(텍스트 및 항목 위치 기록)
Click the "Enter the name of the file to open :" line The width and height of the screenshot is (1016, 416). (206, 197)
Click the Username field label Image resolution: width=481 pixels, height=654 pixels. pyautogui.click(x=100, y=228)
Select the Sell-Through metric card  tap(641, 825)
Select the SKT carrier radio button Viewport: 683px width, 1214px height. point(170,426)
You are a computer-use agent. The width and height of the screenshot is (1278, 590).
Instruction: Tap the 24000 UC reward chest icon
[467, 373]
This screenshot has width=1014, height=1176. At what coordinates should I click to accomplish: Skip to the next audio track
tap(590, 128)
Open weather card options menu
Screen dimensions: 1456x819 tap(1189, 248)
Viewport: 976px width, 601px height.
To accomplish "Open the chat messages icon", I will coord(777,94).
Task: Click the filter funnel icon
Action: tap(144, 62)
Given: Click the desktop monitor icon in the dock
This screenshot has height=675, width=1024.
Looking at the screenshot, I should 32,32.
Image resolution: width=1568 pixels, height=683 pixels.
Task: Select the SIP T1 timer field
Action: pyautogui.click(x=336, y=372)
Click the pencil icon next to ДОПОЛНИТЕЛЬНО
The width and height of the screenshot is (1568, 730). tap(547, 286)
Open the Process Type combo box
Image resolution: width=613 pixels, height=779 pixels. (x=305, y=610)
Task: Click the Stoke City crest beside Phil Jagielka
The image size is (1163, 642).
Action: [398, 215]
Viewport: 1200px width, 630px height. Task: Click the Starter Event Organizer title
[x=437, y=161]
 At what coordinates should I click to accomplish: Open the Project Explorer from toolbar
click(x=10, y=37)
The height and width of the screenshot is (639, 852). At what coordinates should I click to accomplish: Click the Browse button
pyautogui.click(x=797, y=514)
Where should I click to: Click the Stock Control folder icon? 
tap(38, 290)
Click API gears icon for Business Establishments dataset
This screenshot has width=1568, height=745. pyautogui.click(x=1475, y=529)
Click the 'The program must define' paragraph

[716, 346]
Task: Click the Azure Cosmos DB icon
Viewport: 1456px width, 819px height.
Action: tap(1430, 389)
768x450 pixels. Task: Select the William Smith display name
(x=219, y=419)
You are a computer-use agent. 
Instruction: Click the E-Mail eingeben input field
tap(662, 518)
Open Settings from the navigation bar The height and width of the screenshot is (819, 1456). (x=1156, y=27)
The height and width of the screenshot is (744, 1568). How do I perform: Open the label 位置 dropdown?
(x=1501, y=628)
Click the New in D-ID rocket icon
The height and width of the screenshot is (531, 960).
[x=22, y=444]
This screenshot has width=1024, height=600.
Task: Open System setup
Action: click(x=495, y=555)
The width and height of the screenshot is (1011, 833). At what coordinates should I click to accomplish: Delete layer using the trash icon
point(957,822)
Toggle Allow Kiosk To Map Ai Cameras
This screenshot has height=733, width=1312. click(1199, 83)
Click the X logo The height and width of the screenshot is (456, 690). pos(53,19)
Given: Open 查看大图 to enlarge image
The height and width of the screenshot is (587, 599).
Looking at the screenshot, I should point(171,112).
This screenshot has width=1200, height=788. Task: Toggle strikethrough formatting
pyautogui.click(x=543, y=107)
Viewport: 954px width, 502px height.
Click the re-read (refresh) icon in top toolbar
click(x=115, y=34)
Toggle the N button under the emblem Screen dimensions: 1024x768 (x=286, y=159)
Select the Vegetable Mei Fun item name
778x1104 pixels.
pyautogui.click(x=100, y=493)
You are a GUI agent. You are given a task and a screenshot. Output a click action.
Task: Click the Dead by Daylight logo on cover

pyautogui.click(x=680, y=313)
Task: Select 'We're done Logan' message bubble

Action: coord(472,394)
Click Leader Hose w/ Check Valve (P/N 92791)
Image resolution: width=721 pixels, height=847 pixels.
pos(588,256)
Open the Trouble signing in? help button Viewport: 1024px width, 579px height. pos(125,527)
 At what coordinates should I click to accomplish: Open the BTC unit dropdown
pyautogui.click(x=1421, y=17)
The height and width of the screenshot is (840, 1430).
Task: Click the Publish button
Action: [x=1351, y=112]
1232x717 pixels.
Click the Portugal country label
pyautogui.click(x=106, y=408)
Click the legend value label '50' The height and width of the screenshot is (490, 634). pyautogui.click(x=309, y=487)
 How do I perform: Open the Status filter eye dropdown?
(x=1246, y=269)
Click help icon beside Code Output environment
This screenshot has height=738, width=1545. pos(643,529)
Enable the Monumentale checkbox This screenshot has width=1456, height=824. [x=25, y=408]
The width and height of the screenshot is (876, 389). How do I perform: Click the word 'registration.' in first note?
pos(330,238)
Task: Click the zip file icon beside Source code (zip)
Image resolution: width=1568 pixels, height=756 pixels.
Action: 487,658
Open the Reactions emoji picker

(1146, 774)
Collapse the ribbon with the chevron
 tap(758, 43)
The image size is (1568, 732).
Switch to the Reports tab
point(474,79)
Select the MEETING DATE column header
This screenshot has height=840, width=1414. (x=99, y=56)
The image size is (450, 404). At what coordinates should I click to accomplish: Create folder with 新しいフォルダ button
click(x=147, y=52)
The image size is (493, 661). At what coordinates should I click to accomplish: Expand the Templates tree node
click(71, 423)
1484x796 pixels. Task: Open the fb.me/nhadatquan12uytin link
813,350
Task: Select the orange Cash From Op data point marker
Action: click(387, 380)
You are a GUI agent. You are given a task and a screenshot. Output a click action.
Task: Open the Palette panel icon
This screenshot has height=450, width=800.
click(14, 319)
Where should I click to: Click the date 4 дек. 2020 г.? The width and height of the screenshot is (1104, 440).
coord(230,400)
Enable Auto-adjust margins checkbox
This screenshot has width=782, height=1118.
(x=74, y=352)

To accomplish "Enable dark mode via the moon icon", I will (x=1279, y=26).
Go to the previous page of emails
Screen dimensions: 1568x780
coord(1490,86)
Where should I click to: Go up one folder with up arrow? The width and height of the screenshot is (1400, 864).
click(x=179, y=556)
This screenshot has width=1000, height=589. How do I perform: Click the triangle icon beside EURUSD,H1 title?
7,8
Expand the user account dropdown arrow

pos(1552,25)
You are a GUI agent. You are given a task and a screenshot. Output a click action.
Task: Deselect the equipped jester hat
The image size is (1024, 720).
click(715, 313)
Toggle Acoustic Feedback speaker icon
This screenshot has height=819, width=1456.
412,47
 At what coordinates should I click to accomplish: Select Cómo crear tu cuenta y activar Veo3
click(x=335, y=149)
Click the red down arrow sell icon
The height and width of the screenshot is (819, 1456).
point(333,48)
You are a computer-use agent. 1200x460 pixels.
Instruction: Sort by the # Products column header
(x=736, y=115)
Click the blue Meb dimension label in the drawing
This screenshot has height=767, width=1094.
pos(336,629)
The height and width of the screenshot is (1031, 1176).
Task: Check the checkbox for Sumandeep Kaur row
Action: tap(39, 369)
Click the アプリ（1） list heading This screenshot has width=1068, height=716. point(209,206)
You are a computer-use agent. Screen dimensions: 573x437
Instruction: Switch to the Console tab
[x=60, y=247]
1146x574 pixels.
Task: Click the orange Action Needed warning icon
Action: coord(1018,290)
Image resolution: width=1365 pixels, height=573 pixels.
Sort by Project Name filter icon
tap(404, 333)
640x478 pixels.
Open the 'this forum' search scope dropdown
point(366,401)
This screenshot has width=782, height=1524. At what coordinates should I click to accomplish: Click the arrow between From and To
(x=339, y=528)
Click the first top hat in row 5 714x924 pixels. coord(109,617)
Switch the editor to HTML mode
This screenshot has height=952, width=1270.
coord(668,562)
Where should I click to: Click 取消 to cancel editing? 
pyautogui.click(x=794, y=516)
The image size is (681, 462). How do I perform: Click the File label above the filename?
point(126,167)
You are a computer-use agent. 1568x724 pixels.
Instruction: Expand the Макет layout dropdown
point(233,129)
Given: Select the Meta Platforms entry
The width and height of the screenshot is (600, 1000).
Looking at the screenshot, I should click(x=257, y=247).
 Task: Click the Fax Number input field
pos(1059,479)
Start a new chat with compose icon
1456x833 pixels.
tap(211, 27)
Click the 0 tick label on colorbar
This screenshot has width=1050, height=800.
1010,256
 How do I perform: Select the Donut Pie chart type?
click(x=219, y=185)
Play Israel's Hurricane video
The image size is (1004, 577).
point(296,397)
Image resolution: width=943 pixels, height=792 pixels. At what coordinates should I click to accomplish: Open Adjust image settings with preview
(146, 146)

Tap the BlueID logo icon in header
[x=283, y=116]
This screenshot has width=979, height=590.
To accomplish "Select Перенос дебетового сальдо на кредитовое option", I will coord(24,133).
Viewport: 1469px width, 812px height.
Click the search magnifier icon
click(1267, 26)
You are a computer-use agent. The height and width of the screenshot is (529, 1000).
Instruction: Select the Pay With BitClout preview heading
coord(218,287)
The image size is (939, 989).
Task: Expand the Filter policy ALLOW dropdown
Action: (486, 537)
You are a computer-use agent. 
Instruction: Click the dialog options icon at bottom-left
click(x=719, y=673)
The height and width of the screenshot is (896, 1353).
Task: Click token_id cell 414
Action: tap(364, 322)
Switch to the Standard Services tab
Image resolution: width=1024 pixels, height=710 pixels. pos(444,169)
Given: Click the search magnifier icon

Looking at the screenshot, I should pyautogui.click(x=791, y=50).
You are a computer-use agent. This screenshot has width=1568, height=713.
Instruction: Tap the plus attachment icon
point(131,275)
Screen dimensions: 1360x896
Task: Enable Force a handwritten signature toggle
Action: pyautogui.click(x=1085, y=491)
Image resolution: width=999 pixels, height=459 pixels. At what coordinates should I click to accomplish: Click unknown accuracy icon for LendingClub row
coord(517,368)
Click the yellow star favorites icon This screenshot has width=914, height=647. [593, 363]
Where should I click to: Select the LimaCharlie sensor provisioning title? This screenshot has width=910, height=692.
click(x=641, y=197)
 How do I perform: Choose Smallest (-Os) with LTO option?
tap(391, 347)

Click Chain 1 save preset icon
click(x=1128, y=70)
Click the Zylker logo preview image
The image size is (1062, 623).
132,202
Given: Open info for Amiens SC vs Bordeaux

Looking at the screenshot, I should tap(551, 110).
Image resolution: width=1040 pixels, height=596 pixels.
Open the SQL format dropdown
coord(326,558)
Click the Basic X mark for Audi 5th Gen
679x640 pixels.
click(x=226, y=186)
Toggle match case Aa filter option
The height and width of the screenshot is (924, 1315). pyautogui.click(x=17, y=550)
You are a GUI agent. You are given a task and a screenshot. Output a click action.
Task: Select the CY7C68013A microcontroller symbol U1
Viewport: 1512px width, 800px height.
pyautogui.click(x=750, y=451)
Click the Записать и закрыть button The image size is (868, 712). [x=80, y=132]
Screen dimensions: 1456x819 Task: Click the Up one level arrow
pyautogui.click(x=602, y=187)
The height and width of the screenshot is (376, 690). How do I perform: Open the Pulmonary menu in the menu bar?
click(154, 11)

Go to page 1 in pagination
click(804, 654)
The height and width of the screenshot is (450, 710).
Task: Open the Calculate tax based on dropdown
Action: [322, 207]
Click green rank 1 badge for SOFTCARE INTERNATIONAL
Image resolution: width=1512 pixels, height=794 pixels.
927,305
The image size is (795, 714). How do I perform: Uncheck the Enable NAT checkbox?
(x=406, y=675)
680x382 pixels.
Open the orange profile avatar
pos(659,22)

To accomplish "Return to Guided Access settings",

- [작업 설명]
위 자료에서 "checkbox" 문자열이 포함된 줄을 모두 찾아 한 줄도 빠뜨리지 말고 옮겨 적어 보고하세요.

- [풀이]
Enable the Monumentale checkbox This screenshot has width=1456, height=824. [x=25, y=408]
Enable Auto-adjust margins checkbox
Task: Check the checkbox for Sumandeep Kaur row
The image size is (795, 714). How do I perform: Uncheck the Enable NAT checkbox?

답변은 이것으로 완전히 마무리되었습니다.